Attivo l’Ospedale di Comunità di Santorso (VI), Stefani: «Un tassello strategico per la sanità di prossimità»
24/02/2026
È entrato in funzione l’Ospedale di Comunità di Santorso, in provincia di Vicenza, nuova struttura afferente all’ULSS 7 “Pedemontana”, che ha accolto i primi pazienti all’indomani dell’attivazione ufficiale. Un risultato che il Presidente della Regione del Veneto, Alberto Stefani, definisce «un nuovo e importante tassello della rete della medicina territoriale», capace di offrire una risposta concreta ai bisogni assistenziali dell’Alto Vicentino.

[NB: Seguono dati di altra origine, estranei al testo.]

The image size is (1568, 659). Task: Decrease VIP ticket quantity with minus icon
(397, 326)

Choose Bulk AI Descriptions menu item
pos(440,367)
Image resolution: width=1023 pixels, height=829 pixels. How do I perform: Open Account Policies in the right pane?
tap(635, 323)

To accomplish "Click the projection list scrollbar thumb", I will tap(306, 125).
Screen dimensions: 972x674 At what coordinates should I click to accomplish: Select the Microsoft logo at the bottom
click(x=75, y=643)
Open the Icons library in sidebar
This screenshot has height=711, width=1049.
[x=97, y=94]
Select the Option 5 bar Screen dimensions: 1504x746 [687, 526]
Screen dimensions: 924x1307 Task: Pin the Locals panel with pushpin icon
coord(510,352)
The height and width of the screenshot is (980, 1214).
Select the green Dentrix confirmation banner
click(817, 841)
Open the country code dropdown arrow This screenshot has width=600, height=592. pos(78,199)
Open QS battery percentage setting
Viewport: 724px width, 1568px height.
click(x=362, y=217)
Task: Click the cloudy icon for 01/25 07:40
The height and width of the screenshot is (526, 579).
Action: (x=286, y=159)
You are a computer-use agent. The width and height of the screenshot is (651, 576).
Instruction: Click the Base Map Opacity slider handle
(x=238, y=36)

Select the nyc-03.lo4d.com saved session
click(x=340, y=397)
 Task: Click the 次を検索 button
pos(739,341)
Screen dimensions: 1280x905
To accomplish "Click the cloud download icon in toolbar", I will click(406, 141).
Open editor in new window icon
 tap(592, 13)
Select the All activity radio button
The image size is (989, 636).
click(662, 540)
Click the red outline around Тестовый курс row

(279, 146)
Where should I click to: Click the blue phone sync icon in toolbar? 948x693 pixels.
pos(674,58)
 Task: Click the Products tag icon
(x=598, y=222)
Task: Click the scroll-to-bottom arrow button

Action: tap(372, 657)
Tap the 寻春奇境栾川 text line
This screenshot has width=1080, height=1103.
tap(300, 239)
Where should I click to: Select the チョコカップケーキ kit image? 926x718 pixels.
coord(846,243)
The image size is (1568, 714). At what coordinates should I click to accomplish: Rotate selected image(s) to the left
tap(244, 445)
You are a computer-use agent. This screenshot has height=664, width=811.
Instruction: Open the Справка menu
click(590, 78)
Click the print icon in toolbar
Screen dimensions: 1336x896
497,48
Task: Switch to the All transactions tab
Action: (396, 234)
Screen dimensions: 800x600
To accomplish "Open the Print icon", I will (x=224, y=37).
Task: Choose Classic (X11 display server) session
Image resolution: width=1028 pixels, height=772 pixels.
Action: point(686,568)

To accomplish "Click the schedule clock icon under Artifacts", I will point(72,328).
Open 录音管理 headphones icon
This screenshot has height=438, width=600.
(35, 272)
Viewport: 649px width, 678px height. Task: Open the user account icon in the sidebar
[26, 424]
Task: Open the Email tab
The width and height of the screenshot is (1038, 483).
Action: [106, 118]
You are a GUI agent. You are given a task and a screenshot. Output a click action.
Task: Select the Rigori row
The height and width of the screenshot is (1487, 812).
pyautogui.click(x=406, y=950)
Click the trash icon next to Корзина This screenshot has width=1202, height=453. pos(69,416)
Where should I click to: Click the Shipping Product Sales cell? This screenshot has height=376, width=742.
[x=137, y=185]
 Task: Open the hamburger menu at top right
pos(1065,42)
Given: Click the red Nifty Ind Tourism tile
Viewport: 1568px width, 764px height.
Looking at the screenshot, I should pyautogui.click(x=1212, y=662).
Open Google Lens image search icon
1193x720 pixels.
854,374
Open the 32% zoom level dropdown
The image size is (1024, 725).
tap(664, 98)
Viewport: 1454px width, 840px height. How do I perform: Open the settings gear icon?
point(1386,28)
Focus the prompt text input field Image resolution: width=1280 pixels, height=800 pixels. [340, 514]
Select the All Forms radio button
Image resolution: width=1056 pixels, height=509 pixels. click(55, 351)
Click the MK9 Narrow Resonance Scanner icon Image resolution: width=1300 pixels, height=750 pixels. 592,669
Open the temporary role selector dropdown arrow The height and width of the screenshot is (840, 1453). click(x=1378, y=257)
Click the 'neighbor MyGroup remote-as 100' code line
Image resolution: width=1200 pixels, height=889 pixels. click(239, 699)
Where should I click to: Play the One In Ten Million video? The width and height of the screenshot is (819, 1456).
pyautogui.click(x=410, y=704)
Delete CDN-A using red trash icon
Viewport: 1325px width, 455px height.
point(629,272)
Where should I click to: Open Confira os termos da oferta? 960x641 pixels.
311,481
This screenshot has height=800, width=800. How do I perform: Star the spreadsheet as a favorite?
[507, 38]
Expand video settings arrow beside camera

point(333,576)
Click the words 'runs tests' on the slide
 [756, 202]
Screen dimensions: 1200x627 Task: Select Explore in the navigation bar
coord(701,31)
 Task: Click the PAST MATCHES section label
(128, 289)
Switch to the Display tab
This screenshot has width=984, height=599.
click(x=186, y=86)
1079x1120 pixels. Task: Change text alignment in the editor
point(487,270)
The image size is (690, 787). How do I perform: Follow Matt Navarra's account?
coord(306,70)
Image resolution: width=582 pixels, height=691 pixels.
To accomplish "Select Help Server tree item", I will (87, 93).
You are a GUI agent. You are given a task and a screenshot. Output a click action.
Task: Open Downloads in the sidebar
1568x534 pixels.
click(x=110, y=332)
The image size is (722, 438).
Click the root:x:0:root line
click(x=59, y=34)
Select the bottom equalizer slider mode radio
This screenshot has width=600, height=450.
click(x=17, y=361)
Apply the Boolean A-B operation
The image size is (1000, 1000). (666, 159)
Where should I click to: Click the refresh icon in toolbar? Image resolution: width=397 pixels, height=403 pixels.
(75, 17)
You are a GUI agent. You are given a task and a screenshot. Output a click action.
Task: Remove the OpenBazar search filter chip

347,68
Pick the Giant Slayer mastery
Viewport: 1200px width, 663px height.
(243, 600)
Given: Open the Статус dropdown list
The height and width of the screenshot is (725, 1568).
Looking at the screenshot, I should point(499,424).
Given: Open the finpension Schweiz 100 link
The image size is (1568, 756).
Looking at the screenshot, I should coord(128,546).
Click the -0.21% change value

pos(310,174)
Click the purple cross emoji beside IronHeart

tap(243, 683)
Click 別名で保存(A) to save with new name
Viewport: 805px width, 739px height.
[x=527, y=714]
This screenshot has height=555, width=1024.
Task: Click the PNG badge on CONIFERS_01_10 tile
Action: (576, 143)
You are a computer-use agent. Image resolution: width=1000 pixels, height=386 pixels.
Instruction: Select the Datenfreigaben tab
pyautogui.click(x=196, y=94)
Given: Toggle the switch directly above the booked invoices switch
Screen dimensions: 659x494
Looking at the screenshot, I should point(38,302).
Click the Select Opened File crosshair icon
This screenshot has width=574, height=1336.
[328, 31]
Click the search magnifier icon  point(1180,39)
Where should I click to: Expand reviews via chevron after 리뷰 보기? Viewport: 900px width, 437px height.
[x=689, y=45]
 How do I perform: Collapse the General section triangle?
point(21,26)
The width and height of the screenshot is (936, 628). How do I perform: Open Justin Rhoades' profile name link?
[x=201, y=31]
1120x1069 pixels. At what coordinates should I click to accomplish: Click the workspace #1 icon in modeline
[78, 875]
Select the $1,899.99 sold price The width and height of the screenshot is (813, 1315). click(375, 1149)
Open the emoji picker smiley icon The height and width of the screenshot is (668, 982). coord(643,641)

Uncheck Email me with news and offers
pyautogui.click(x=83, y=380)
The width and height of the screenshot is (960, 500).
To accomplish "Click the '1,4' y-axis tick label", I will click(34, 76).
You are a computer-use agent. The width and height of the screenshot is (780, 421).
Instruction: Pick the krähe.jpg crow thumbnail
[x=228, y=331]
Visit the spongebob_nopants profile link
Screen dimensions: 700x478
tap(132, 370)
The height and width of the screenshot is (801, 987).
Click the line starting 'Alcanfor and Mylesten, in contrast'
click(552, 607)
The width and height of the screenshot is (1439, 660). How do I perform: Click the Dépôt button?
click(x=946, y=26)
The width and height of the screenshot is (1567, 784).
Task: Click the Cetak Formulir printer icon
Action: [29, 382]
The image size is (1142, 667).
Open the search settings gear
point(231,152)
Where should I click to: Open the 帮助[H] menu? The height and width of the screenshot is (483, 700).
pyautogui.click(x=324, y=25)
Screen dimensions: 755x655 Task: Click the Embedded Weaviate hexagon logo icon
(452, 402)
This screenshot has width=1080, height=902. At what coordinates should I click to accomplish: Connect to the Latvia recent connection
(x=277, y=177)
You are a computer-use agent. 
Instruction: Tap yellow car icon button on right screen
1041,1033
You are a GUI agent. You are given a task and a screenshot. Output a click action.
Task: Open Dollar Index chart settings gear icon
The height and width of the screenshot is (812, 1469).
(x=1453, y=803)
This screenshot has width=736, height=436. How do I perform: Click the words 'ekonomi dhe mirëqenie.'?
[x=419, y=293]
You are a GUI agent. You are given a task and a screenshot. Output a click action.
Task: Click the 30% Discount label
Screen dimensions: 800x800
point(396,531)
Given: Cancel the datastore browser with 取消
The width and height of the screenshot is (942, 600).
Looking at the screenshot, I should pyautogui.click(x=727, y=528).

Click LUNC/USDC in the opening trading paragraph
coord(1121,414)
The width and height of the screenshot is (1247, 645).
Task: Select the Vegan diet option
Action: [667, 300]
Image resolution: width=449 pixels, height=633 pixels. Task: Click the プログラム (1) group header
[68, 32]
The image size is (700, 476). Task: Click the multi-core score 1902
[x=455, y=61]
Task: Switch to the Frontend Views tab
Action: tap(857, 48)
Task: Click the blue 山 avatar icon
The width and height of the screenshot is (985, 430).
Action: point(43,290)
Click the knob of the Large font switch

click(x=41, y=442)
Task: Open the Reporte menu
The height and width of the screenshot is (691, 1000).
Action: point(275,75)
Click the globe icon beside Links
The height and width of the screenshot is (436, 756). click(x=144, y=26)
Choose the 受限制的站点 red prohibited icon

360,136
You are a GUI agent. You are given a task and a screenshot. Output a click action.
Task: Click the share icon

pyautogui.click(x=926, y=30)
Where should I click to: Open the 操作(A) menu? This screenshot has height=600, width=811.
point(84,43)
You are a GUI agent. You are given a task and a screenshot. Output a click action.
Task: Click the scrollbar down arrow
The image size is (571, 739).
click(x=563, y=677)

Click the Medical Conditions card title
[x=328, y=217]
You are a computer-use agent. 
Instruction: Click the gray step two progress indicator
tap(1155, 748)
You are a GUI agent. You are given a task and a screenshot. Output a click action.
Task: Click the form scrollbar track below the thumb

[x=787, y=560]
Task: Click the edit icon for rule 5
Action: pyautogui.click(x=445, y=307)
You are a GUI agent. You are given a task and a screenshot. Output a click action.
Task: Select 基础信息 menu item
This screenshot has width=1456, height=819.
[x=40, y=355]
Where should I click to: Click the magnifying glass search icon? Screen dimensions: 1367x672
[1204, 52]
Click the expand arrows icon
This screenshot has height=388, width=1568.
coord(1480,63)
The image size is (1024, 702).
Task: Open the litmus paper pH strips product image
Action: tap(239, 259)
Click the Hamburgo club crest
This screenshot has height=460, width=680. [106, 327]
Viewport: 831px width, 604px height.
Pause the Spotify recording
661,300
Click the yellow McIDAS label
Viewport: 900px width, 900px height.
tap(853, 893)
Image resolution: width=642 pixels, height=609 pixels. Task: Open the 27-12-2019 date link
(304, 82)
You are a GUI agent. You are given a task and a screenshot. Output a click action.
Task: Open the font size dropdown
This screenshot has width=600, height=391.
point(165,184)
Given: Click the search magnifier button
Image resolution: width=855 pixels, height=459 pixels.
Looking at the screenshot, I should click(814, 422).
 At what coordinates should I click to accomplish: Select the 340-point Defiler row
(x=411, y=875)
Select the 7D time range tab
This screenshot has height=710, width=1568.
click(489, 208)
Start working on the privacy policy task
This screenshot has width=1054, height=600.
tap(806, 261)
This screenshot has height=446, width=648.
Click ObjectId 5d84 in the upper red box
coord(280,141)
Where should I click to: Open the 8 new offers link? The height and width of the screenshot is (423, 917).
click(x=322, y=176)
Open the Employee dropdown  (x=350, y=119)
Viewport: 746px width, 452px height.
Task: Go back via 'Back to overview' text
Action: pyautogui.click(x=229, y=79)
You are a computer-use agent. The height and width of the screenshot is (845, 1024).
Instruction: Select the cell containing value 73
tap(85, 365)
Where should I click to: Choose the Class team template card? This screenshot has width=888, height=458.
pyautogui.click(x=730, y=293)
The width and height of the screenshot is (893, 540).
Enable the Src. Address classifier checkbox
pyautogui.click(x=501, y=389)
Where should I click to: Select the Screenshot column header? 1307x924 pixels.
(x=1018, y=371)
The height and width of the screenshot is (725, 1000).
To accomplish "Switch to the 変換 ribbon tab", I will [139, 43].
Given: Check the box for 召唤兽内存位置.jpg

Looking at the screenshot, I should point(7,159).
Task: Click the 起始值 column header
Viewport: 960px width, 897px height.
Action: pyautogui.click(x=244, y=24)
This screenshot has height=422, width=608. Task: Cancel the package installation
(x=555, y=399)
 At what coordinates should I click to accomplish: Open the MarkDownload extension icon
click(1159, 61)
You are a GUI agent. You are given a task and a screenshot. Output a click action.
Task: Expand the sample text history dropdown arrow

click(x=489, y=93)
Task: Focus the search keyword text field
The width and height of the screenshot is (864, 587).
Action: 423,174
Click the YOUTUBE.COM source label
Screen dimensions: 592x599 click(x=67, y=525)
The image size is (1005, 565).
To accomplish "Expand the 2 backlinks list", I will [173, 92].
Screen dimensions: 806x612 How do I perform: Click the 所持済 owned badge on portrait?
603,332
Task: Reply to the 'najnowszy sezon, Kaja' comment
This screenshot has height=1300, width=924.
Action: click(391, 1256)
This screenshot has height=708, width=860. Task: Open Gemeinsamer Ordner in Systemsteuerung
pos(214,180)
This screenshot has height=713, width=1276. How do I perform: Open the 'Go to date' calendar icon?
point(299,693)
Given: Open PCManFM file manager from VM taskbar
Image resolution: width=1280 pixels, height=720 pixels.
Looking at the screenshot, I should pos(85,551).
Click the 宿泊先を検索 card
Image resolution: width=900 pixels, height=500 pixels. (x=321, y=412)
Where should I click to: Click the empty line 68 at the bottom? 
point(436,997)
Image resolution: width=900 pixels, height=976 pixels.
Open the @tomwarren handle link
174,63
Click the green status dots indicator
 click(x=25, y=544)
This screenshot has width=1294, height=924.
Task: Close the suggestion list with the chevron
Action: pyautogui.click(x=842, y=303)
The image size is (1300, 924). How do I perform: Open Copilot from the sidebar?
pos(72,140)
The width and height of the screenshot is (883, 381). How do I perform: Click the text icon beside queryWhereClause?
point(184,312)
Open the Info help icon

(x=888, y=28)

Realizzato grazie a un investimento di 245 mila euro provenienti dai fondi del PNRR, l’Ospedale di Comunità si inserisce nel più ampio processo di rafforzamento della sanità di prossimità, uno degli assi strategici della programmazione regionale e nazionale.
Continuità assistenziale e risposta ai bisogni del territorio
La nuova struttura nasce con l’obiettivo di garantire continuità assistenziale ai pazienti che, superata la fase acuta in ospedale, non possono ancora rientrare al domicilio o avviare un percorso riabilitativo. Si tratta di una soluzione intermedia, pensata per accompagnare con attenzione le fasi più delicate della cura, evitando ricoveri prolungati e riducendo al contempo il rischio di dimissioni premature.
«Mettere al centro la persona significa anche costruire risposte intermedie, capaci di accompagnare con appropriatezza le fasi più complesse del percorso sanitario», ha sottolineato Stefani, evidenziando come l’obiettivo sia quello di avvicinare i servizi ai cittadini e alle famiglie, rendendo l’assistenza più accessibile e tempestiva.
L’Ospedale di Comunità rappresenta dunque uno strumento operativo che integra ospedale e territorio, favorendo un modello organizzativo orientato alla presa in carico globale del paziente, soprattutto in presenza di condizioni di fragilità o di necessità assistenziali temporanee.
Sanità di prossimità e sfida dell’invecchiamento
Il Presidente ha espresso soddisfazione per il traguardo raggiunto, ringraziando l’ULSS 7 “Pedemontana” per il lavoro svolto nell’attuazione del progetto. La rete regionale degli Ospedali e delle Case di Comunità, ha ricordato, procede secondo la pianificazione stabilita e contribuisce anche a contrastare criticità come le liste d’attesa e gli accessi impropri ai Pronto Soccorso.
In un contesto caratterizzato dal progressivo invecchiamento della popolazione e dall’aumento delle situazioni di fragilità, la sanità territoriale assume un ruolo strategico. Strutture come quella di Santorso consentono di garantire assistenza adeguata e continuità di cura, rafforzando il sistema sanitario nel suo complesso e migliorando la qualità del servizio offerto ai cittadini.
L’attivazione dell’Ospedale di Comunità di Santorso si inserisce quindi in una visione più ampia di riorganizzazione dell’assistenza, orientata a una maggiore integrazione tra ospedale e territorio e a una risposta più vicina alle esigenze reali delle persone.